:: To do ::
Scan the entries for lines with the word "comment", then copy those lines.

:: Data listing ::
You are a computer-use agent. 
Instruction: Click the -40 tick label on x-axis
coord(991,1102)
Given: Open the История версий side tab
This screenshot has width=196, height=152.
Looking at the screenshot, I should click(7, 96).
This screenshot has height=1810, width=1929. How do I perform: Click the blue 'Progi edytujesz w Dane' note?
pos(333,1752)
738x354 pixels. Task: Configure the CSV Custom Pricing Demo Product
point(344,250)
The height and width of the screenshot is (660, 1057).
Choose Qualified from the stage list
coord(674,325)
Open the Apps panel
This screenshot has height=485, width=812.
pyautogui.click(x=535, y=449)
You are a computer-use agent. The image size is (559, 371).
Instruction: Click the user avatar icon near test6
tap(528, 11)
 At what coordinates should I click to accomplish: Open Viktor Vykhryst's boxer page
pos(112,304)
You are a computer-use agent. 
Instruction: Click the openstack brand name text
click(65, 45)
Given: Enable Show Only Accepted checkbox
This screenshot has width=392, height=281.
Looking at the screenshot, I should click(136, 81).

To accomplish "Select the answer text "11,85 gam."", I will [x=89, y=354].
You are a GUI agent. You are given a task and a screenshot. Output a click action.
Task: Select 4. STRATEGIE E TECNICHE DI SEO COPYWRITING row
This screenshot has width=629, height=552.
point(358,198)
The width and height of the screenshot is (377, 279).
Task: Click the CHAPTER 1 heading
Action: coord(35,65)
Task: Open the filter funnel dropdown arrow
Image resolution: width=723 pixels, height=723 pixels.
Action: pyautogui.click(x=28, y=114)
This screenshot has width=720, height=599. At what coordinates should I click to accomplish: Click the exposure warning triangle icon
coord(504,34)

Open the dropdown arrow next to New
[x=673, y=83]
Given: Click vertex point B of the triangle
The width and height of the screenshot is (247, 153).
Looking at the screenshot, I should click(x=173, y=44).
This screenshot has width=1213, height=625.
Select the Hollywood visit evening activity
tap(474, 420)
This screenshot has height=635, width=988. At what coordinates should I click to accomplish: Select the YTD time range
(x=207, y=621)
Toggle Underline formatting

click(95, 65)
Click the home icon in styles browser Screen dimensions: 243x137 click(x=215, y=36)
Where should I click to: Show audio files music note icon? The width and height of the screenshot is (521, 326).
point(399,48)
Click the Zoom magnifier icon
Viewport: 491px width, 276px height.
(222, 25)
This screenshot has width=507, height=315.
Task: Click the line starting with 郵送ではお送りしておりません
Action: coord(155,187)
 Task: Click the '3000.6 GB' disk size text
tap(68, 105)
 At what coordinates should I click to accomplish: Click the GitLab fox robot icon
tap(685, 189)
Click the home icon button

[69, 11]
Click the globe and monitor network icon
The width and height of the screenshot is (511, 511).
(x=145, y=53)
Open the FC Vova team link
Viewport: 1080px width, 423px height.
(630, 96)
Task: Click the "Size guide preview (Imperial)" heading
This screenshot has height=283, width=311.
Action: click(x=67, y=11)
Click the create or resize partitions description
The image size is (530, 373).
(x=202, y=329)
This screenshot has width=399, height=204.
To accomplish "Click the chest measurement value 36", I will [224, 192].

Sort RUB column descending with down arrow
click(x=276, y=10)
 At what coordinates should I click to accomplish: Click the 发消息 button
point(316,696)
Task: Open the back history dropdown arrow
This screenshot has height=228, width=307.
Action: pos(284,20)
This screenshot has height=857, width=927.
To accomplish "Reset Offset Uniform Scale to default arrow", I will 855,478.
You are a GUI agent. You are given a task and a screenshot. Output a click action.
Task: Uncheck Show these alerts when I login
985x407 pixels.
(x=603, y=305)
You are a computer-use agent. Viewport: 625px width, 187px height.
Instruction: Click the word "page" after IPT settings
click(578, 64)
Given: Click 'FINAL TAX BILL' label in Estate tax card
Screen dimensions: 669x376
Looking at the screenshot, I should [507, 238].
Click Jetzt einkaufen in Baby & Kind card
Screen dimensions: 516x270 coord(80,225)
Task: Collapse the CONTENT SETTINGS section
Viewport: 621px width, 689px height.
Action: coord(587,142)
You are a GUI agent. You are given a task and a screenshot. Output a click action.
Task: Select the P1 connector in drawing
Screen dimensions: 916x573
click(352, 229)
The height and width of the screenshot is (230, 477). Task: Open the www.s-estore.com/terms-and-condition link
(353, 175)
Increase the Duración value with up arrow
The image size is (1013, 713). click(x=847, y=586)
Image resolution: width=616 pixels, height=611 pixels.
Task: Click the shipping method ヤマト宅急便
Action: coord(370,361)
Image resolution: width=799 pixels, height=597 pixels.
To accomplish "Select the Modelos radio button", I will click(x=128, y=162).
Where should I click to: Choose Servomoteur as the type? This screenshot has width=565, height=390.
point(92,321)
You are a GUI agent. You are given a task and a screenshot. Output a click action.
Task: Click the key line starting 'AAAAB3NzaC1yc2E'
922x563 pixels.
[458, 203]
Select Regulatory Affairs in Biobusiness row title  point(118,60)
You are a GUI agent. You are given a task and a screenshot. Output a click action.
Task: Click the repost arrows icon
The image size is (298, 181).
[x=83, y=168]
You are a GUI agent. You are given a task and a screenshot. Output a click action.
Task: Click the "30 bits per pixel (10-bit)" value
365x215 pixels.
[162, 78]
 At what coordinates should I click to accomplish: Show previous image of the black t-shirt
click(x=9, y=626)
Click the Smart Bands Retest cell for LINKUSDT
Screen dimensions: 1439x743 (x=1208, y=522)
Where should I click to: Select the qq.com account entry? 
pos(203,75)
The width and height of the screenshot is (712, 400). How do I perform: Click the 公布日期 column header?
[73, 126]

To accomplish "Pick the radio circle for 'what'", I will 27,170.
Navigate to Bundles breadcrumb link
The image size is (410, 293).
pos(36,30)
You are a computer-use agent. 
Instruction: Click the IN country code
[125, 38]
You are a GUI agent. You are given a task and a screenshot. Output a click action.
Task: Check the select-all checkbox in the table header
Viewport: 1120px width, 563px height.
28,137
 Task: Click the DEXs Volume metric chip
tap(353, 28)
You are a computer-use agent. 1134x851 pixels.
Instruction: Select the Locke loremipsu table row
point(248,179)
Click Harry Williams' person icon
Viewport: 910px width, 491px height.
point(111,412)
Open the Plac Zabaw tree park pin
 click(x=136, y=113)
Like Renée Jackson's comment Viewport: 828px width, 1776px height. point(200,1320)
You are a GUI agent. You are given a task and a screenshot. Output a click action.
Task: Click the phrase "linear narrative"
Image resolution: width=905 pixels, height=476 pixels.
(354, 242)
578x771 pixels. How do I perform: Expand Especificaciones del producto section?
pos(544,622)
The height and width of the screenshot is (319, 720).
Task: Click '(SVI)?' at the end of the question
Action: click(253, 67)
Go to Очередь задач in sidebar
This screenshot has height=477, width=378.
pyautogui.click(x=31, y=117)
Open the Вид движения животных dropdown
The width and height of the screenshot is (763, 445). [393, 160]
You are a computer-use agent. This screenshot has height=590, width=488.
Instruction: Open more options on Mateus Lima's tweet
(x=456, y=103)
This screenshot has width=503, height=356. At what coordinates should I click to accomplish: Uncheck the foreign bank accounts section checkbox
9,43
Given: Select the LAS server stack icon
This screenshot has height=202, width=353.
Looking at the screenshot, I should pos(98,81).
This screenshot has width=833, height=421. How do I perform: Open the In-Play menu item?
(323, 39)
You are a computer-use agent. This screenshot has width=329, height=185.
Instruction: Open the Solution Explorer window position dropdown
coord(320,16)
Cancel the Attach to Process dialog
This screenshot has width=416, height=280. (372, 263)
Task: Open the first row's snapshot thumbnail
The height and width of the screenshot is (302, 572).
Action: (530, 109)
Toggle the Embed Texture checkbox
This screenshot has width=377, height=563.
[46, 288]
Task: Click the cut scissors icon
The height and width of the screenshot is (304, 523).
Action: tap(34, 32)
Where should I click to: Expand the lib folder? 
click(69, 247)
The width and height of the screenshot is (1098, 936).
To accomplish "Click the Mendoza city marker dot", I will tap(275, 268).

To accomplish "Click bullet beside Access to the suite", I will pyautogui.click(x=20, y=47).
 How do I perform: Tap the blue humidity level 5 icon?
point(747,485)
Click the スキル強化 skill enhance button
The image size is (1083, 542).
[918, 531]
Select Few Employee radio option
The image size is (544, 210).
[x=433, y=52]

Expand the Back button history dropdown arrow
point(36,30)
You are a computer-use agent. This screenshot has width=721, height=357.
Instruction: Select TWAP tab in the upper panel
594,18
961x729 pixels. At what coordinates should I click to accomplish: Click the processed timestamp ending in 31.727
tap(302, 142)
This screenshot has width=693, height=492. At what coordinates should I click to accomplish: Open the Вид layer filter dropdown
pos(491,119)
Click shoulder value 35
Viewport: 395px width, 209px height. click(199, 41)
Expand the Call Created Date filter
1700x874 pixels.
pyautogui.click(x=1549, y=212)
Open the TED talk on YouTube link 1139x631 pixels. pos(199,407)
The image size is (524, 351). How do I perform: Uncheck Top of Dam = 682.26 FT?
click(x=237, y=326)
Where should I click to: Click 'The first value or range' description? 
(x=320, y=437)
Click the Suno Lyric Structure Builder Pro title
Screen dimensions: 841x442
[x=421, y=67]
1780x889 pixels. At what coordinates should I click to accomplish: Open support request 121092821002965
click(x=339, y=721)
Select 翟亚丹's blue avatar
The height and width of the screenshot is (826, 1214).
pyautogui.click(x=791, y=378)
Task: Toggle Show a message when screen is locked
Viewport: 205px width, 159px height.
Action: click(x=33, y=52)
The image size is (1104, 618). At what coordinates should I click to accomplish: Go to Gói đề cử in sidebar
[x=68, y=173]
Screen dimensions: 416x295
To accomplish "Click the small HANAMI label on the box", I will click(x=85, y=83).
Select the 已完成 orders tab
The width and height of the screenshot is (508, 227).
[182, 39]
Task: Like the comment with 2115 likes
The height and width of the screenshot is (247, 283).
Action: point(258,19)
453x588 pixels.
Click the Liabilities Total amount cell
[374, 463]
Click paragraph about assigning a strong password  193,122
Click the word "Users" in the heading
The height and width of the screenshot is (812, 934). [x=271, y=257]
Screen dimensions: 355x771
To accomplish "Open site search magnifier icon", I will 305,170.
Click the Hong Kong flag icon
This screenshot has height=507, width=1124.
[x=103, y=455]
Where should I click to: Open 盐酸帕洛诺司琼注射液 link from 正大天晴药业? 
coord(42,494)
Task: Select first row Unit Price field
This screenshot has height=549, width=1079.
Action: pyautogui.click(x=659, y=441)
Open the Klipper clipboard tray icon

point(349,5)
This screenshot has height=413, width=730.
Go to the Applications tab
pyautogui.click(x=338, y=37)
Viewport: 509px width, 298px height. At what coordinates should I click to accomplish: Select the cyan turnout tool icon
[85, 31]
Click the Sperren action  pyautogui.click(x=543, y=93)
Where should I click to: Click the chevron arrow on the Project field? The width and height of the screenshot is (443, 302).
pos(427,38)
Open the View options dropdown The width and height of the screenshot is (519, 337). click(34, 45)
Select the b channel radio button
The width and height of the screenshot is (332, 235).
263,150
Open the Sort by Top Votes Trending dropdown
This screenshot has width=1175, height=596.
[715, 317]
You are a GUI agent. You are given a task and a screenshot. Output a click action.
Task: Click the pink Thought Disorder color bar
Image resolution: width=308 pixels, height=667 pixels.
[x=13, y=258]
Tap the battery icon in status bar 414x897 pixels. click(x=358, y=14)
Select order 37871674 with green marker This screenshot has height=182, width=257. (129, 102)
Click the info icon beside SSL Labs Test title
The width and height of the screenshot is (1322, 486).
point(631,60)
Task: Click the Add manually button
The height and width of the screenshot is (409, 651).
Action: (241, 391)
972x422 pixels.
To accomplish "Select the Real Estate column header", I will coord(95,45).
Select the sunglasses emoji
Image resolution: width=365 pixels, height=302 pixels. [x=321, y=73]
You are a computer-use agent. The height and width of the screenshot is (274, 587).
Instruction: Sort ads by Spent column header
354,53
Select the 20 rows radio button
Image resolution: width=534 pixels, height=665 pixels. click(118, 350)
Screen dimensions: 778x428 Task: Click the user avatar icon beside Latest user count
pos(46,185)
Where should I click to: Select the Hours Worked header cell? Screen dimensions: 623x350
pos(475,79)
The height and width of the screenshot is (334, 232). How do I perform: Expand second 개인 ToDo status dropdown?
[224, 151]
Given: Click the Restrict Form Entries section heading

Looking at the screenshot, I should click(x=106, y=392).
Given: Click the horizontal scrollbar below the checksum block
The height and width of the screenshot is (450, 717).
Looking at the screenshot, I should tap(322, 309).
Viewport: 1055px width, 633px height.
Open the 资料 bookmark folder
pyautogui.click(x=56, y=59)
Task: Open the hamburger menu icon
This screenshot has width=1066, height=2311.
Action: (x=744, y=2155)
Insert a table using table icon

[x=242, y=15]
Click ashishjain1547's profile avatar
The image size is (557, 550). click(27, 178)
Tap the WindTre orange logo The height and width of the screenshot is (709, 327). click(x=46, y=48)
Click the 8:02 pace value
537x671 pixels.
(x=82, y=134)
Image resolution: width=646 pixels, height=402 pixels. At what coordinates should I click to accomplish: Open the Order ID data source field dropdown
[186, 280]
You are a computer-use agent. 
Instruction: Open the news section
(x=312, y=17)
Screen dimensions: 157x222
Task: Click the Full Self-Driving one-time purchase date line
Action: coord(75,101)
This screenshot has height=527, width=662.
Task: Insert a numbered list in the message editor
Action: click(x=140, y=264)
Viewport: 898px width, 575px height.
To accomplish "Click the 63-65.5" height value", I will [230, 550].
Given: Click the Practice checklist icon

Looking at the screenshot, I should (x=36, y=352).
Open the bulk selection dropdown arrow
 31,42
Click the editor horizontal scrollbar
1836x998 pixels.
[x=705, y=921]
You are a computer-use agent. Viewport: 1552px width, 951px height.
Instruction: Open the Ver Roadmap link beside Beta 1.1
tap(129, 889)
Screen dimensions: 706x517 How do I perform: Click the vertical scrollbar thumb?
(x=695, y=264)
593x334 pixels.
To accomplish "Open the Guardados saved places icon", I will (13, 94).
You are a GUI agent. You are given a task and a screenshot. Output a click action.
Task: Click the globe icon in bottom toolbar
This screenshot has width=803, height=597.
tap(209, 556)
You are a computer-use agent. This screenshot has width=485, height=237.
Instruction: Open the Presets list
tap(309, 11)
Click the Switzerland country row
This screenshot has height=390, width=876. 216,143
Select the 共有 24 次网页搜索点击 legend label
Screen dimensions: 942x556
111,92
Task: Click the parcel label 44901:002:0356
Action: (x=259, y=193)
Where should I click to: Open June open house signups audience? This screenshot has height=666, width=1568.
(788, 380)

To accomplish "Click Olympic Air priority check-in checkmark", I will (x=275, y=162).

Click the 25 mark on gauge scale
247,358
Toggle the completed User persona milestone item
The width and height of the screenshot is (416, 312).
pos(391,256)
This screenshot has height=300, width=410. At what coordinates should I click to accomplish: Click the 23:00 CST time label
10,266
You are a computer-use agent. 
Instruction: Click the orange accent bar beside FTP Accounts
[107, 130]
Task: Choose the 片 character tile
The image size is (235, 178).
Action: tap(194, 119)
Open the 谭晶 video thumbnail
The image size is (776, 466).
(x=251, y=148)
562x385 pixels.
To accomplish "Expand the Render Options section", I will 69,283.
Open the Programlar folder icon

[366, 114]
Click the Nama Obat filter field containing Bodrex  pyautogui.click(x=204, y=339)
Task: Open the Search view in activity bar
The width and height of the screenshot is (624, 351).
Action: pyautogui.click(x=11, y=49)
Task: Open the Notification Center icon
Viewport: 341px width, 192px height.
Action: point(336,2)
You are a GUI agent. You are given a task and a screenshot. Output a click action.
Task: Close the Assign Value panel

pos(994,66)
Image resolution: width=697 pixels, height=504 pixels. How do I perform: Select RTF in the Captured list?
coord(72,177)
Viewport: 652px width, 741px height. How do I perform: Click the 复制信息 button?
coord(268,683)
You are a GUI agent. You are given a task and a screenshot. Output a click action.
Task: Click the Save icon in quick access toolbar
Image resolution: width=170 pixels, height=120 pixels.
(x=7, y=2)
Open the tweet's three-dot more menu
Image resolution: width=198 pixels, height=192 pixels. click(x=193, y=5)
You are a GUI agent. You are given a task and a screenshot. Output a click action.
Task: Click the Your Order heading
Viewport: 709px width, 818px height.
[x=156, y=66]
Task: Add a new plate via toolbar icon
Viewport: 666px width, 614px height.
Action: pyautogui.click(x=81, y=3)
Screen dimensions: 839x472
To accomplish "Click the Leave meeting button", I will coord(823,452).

:: Result of this exercise ::
Like Renée Jackson's comment Viewport: 828px width, 1776px height. point(200,1320)
Task: Like the comment with 2115 likes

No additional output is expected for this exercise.